Obviously, the QoS function of Union Memory UH7 SSDs can maintain stable performance in scenarios when different traffic indicators are set for different VFs.
3.2 Verify the validity of QoS function under the condition of state change in VF
Fig. 3: Bandwidth and IOPS Performances of QoS Function under State Change in VF
In order to better verify the impact of stage change in VF status on the validity of QoS function, in this test environment, different peak traffics are set for VFs on different VMs, and one VF is operated offline to observe whether other VFs can reach the set traffic value. The bandwidth limits of VF1 and VF8 are 200M and 300M, respectively. The IOPS limits of VF1 and VF8 are 1000 and 5000, respectively.
As can be seen from the verification results in Fig. 3, when VF1 is set offline, the traffic value of VF8 is approximate to the limit peak in terms of IOPS and bandwidth, and in read, write, mixed read/write scenarios, the bandwidth and IOPS are basically similar to those before VF1 is set offline, which obviously verified that VF under Union Memory “SR-IOV with QoS” function is less affected by other VF states, and there is certain performance isolation among VFs.

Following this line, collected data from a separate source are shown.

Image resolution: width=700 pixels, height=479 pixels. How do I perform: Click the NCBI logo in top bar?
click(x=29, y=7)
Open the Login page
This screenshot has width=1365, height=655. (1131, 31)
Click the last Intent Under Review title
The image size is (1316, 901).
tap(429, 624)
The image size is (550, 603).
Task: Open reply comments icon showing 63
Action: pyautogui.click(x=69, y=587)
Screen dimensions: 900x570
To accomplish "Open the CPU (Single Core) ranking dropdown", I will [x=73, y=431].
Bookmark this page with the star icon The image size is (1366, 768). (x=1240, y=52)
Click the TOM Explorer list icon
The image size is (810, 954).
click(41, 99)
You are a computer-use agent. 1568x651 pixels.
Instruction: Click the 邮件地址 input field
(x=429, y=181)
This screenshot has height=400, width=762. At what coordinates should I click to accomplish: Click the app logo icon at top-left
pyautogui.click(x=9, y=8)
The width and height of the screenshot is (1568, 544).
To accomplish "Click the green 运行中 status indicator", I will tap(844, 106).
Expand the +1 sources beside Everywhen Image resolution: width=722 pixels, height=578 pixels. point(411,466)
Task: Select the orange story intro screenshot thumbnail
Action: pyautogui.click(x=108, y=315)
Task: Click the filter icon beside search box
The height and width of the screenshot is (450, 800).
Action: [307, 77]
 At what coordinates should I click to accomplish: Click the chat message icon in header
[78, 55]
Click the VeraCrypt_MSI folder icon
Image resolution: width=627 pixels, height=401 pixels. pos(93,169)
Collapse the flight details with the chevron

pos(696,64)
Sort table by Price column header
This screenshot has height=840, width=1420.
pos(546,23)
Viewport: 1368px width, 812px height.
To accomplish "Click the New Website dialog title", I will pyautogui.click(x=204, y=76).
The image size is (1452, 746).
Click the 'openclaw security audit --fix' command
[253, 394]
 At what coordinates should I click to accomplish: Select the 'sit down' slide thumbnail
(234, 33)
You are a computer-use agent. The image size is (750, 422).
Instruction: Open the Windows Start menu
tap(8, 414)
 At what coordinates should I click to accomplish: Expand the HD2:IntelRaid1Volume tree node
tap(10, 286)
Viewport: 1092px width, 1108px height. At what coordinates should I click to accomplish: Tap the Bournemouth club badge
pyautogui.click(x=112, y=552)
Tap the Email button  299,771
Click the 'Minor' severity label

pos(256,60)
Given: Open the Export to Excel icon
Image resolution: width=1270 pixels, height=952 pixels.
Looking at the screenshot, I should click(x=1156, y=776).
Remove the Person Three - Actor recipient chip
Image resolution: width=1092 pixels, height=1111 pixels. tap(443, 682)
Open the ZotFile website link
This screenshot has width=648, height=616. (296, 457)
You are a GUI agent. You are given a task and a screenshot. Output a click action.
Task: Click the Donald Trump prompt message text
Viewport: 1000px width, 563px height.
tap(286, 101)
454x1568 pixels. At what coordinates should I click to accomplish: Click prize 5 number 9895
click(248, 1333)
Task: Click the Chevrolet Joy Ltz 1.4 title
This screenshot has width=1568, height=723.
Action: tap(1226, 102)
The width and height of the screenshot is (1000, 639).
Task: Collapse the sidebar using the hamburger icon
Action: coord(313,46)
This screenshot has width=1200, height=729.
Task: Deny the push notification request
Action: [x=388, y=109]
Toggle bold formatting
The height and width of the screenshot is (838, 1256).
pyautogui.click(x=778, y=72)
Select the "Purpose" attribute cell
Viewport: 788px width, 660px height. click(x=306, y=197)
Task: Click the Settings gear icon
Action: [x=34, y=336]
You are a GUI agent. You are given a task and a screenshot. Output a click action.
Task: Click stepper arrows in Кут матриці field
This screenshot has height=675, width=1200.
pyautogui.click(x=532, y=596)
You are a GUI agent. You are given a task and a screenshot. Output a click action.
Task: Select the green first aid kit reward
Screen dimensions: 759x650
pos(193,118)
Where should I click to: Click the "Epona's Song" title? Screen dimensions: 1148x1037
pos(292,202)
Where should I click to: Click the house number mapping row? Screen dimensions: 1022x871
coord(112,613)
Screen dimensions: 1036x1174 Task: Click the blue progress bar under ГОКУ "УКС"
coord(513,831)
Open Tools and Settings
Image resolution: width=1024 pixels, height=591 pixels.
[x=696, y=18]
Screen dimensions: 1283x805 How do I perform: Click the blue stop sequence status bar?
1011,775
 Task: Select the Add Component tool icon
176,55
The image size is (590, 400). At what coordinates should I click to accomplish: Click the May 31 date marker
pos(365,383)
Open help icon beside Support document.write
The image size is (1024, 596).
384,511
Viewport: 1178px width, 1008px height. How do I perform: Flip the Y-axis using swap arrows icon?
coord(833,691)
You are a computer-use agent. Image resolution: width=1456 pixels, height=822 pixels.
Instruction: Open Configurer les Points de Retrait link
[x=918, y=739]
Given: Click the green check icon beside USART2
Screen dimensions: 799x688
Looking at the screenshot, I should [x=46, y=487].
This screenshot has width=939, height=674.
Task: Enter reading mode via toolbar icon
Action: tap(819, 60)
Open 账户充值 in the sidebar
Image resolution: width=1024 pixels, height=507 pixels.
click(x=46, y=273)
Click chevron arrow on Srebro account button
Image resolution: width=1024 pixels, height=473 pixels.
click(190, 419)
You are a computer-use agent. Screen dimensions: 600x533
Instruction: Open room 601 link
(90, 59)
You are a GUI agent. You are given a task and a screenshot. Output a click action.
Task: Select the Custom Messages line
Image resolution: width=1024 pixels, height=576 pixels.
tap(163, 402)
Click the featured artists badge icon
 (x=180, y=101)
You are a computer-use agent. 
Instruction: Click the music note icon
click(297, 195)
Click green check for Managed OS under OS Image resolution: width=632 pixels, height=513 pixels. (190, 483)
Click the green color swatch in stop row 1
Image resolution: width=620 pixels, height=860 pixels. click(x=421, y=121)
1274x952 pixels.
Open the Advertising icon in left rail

3.3 Verify the validity of QoS function when different bandwidths are set for different VFs
Fig. 4: Performance of QoS Function under the Restriction of Different Bandwidth Peaks
In this round of verification, and in the same environment, different QoS values are set for VFs on 8 different VMs to observe whether VFs on different VMs can reach the set QoS value. The bandwidth peak of VF1 is 50M, the bandwidth peak of VF2 to VF8 is increased by 50M in sequence, and the bandwidth peak of VF8 is 400M.
It is found from the test that when UH7 SSDs impose different bandwidth restrictions on the VFs, the bandwidth traffic varies little among VFs in different scenarios, and each VF can perform well QoS peak setting to ensure the best user experience.
It can be seen from this verification that the Union Memory UH711a uses refined QoS control in the SR-IOV feature and provides multi-dimensional QoS strategies to flexibly allocate read, write or mixed read/write bandwidth and IOPS of each VF, avoiding performance fluctuation of other VFs caused by individual VF performance preemption, and meeting the performance requirements of VM storage services based on different service needs.
Union Memory “SR-IOV with QoS” solution features flexible configuration, plug-and-play, and can be well adapted to the high-level application ecology, and is suitable for the localized flash memory services that require high performance, low latency and low cost in cloud data center scenarios.